[Data extracts Boundary: Start]

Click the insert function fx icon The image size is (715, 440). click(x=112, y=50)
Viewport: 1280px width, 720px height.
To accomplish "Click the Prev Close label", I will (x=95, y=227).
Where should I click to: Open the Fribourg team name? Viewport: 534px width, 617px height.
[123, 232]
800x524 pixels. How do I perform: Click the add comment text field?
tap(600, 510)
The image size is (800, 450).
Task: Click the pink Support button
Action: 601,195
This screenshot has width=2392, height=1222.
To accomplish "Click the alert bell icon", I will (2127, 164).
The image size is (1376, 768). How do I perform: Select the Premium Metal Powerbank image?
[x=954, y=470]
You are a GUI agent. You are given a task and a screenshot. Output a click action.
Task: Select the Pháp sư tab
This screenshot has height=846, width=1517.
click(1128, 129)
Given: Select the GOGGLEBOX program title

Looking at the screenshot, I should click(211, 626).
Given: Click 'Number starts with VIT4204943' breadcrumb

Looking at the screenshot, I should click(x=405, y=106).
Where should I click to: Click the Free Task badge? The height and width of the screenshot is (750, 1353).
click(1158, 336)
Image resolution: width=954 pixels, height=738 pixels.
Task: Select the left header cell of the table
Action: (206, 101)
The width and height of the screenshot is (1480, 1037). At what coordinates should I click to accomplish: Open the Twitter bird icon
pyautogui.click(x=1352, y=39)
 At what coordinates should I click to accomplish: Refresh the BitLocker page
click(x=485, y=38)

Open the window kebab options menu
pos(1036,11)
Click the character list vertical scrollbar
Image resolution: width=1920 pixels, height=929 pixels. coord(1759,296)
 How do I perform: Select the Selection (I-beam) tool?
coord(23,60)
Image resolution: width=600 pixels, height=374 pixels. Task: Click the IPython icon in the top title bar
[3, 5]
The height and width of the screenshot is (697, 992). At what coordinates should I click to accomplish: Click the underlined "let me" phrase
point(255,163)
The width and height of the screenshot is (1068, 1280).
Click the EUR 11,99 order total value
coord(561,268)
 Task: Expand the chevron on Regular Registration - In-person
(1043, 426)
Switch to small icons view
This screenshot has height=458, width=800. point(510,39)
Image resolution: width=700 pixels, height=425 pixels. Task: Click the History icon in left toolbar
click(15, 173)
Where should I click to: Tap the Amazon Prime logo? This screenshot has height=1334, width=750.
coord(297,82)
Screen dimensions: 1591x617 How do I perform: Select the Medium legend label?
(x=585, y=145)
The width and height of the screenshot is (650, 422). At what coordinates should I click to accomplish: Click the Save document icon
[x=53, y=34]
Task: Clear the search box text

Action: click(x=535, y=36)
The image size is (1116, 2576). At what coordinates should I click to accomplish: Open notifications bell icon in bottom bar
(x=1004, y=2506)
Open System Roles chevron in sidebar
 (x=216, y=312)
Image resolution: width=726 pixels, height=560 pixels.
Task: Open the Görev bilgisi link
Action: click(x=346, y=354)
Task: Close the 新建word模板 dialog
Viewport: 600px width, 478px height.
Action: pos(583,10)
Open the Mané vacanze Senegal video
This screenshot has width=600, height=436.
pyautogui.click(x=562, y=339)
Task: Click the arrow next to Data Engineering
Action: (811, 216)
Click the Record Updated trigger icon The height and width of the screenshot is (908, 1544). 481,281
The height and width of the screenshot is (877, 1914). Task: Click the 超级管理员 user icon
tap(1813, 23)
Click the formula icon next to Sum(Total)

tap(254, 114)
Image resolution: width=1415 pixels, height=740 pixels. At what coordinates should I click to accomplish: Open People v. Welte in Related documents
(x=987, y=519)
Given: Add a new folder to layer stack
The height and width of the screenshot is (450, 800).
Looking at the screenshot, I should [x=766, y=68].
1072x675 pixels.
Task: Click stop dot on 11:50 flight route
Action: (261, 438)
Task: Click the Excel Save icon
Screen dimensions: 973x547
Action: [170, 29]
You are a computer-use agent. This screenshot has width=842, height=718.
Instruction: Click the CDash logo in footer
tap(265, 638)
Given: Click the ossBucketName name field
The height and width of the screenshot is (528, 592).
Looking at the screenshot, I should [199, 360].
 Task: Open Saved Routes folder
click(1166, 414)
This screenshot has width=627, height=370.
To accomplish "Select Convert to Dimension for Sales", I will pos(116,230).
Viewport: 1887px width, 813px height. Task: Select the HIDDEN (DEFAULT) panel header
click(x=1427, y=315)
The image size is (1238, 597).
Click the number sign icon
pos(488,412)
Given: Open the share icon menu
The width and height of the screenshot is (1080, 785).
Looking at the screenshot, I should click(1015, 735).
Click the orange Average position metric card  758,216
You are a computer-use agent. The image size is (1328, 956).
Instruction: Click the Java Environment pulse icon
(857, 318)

[Data extracts Boundary: End]

### Instructions for the task
Without changing a word, restate the whole listing.

### Task result
Click the insert function fx icon The image size is (715, 440). click(x=112, y=50)
Viewport: 1280px width, 720px height.
To accomplish "Click the Prev Close label", I will (x=95, y=227).
Where should I click to: Open the Fribourg team name? Viewport: 534px width, 617px height.
[123, 232]
800x524 pixels. How do I perform: Click the add comment text field?
tap(600, 510)
The image size is (800, 450).
Task: Click the pink Support button
Action: 601,195
This screenshot has width=2392, height=1222.
To accomplish "Click the alert bell icon", I will (2127, 164).
The image size is (1376, 768). How do I perform: Select the Premium Metal Powerbank image?
[x=954, y=470]
You are a GUI agent. You are given a task and a screenshot. Output a click action.
Task: Select the Pháp sư tab
This screenshot has height=846, width=1517.
click(1128, 129)
Given: Select the GOGGLEBOX program title

Looking at the screenshot, I should click(211, 626).
Given: Click 'Number starts with VIT4204943' breadcrumb

Looking at the screenshot, I should click(x=405, y=106).
Where should I click to: Click the Free Task badge? The height and width of the screenshot is (750, 1353).
click(1158, 336)
Image resolution: width=954 pixels, height=738 pixels.
Task: Select the left header cell of the table
Action: (206, 101)
The width and height of the screenshot is (1480, 1037). At what coordinates should I click to accomplish: Open the Twitter bird icon
pyautogui.click(x=1352, y=39)
 At what coordinates should I click to accomplish: Refresh the BitLocker page
click(x=485, y=38)

Open the window kebab options menu
pos(1036,11)
Click the character list vertical scrollbar
Image resolution: width=1920 pixels, height=929 pixels. coord(1759,296)
 How do I perform: Select the Selection (I-beam) tool?
coord(23,60)
Image resolution: width=600 pixels, height=374 pixels. Task: Click the IPython icon in the top title bar
[3, 5]
The height and width of the screenshot is (697, 992). At what coordinates should I click to accomplish: Click the underlined "let me" phrase
point(255,163)
The width and height of the screenshot is (1068, 1280).
Click the EUR 11,99 order total value
coord(561,268)
 Task: Expand the chevron on Regular Registration - In-person
(1043, 426)
Switch to small icons view
This screenshot has height=458, width=800. point(510,39)
Image resolution: width=700 pixels, height=425 pixels. Task: Click the History icon in left toolbar
click(15, 173)
Where should I click to: Tap the Amazon Prime logo? This screenshot has height=1334, width=750.
coord(297,82)
Screen dimensions: 1591x617 How do I perform: Select the Medium legend label?
(x=585, y=145)
The width and height of the screenshot is (650, 422). At what coordinates should I click to accomplish: Click the Save document icon
[x=53, y=34]
Task: Clear the search box text

Action: click(x=535, y=36)
The image size is (1116, 2576). At what coordinates should I click to accomplish: Open notifications bell icon in bottom bar
(x=1004, y=2506)
Open System Roles chevron in sidebar
 (x=216, y=312)
Image resolution: width=726 pixels, height=560 pixels.
Task: Open the Görev bilgisi link
Action: click(x=346, y=354)
Task: Close the 新建word模板 dialog
Viewport: 600px width, 478px height.
Action: pos(583,10)
Open the Mané vacanze Senegal video
This screenshot has width=600, height=436.
pyautogui.click(x=562, y=339)
Task: Click the arrow next to Data Engineering
Action: (811, 216)
Click the Record Updated trigger icon The height and width of the screenshot is (908, 1544). 481,281
The height and width of the screenshot is (877, 1914). Task: Click the 超级管理员 user icon
tap(1813, 23)
Click the formula icon next to Sum(Total)

tap(254, 114)
Image resolution: width=1415 pixels, height=740 pixels. At what coordinates should I click to accomplish: Open People v. Welte in Related documents
(x=987, y=519)
Given: Add a new folder to layer stack
The height and width of the screenshot is (450, 800).
Looking at the screenshot, I should [x=766, y=68].
1072x675 pixels.
Task: Click stop dot on 11:50 flight route
Action: (261, 438)
Task: Click the Excel Save icon
Screen dimensions: 973x547
Action: [170, 29]
You are a computer-use agent. This screenshot has width=842, height=718.
Instruction: Click the CDash logo in footer
tap(265, 638)
Given: Click the ossBucketName name field
The height and width of the screenshot is (528, 592).
Looking at the screenshot, I should [199, 360].
 Task: Open Saved Routes folder
click(1166, 414)
This screenshot has width=627, height=370.
To accomplish "Select Convert to Dimension for Sales", I will pos(116,230).
Viewport: 1887px width, 813px height. Task: Select the HIDDEN (DEFAULT) panel header
click(x=1427, y=315)
The image size is (1238, 597).
Click the number sign icon
pos(488,412)
Given: Open the share icon menu
The width and height of the screenshot is (1080, 785).
Looking at the screenshot, I should click(1015, 735).
Click the orange Average position metric card  758,216
You are a computer-use agent. The image size is (1328, 956).
Instruction: Click the Java Environment pulse icon
(857, 318)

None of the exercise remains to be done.